## Exercise requirements
- a) In the nanoparticle engulfment abstract, what feature of a bilayer membrane is shown to be another key parameter for engulfment?
- b) Put this sentence from the nanoparticle engulfment abstract into Spanish: "The asymmetric membrane prefers to curve in a certain manner as quantitatively described by its spontaneous curvature."

Critical Particle Sizes for the Engulfment of Nanoparticles by Membranes and Vesicles with Bilayer Asymmetry

The adhesion and engulfment of nanoparticles by biomembranes is essential for many processes such as biomedical imaging, drug delivery, nanotoxicity, and viral infection. Many studies have shown that both surface chemistry, which determines the adhesive strength of the membrane-particle interactions, and particle size represent key parameters for these processes. Here, we show that the asymmetry between the two leaflets of a bilayer membrane provides another key parameter for the engulfment of nanoparticles. The asymmetric membrane prefers to curve in a certain manner as quantitatively described by its spontaneous curvature. We derive two general relationships between particle size, adhesive strength, and spontaneous curvature that determine the instabilities of (i) the nonadhering or free state and (ii) the completely engulfed state of the particle. For model membranes such as lipid or polymer bilayers with a uniform composition, the two relationships lead to two critical particle sizes that determine four distinct engulfment regimes, both for the endocytic and for the exocytic engulfment process. For strong adhesion, the critical particle sizes are on the order of 10 nm, while they are on the order of 1000 nnn for weak or ultraweak adhesion. Our theoretical results are therefore accessible to both experimental studies and computer simulations of model membranes. In order to address the more complex process of receptor-mediated endocytosis, we take the adhesion-induced segregation of membrane components into account and consider bound and unbound membrane segments that differ in their spontaneous curvatures. To model protein coats as formed during clathrin-dependent endocytosis, we focus on the case in which the bound membrane segments have a large spontaneous curvature compared to the unbound ones. We derive explicit expressions for the engulfment rate and the uptake of nanoparticles, which both depend on the particle size in a nonmonotonic manner, and provide a quantitative fit to experimental data for clathrin-dependent endocytosis of gold nanoparticles.

## Records
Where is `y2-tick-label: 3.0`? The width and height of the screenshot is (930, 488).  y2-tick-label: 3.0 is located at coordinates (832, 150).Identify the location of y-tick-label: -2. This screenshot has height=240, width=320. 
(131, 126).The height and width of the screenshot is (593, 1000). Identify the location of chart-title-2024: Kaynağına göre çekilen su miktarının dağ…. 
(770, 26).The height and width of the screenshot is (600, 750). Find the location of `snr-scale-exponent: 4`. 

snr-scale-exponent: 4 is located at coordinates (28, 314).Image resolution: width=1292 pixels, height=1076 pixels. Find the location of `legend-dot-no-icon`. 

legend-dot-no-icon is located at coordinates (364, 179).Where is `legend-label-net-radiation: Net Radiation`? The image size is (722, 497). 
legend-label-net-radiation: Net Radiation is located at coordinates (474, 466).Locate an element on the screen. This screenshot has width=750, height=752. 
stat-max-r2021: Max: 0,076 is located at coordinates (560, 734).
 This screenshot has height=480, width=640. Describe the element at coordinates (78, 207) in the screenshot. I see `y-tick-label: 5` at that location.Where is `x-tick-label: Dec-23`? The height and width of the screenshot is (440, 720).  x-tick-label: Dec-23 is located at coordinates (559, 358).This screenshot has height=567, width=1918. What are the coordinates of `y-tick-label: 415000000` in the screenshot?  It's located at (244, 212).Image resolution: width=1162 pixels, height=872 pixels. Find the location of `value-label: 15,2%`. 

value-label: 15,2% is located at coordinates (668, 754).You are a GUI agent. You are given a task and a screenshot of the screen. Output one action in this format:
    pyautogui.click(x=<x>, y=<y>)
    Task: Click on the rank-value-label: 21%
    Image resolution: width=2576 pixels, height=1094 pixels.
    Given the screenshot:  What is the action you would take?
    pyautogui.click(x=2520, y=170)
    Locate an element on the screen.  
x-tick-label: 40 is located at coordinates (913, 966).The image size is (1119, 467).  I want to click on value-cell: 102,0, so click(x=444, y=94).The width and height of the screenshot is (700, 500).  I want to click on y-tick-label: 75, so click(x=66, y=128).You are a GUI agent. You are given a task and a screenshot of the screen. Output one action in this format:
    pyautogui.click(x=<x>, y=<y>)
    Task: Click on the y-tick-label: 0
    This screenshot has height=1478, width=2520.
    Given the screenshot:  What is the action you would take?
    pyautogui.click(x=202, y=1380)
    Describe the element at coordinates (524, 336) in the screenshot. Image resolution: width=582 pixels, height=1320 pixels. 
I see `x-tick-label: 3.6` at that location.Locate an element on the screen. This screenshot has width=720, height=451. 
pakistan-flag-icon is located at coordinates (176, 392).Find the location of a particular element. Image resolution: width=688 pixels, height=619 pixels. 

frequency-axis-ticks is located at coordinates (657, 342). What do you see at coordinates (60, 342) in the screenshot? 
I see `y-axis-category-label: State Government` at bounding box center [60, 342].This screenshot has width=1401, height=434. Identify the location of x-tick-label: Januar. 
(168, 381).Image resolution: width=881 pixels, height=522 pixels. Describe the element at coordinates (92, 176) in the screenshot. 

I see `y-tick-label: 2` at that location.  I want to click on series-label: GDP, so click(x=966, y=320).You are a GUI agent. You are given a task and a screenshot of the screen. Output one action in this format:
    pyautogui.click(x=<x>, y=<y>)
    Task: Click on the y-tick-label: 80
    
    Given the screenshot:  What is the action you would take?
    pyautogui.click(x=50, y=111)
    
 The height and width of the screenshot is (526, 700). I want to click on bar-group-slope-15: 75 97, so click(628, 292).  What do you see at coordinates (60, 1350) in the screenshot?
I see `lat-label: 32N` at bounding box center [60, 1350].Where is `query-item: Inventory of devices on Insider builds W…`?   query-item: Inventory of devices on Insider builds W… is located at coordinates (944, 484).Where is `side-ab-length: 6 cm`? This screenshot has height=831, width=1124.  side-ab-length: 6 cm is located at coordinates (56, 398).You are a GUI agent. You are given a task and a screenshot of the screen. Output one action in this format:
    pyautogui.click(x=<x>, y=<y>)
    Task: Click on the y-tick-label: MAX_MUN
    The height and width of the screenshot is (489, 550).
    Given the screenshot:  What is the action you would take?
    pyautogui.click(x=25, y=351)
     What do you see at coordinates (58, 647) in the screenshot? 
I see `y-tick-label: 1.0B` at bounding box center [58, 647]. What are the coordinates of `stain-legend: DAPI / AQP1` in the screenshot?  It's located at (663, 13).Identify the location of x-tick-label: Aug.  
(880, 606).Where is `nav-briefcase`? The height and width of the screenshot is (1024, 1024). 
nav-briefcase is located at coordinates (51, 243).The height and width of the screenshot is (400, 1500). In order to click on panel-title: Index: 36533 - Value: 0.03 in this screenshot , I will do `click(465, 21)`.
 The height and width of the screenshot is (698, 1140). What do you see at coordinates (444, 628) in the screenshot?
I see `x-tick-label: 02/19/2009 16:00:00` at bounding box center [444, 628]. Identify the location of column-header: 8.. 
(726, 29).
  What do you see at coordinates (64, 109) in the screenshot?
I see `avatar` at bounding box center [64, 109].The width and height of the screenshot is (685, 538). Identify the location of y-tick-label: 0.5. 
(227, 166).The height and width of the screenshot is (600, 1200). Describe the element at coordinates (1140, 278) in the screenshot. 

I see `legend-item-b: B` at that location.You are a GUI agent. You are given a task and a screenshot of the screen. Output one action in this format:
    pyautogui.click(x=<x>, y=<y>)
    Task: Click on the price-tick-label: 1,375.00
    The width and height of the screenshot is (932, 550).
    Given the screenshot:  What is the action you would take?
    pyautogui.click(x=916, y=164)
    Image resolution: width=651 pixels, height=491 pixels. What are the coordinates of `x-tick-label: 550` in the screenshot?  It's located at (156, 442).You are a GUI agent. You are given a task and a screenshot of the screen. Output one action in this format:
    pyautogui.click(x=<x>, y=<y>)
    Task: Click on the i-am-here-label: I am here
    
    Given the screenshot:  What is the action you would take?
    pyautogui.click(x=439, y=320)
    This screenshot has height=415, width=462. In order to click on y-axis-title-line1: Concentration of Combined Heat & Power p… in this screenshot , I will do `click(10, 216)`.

## Expected outputs
- a) The asymmetry between the two leaflets of the bilayer membrane.

- b) La membrana asimétrica prefiere curvarse de una manera determinada, tal como lo describe cuantitativamente su curvatura espontánea.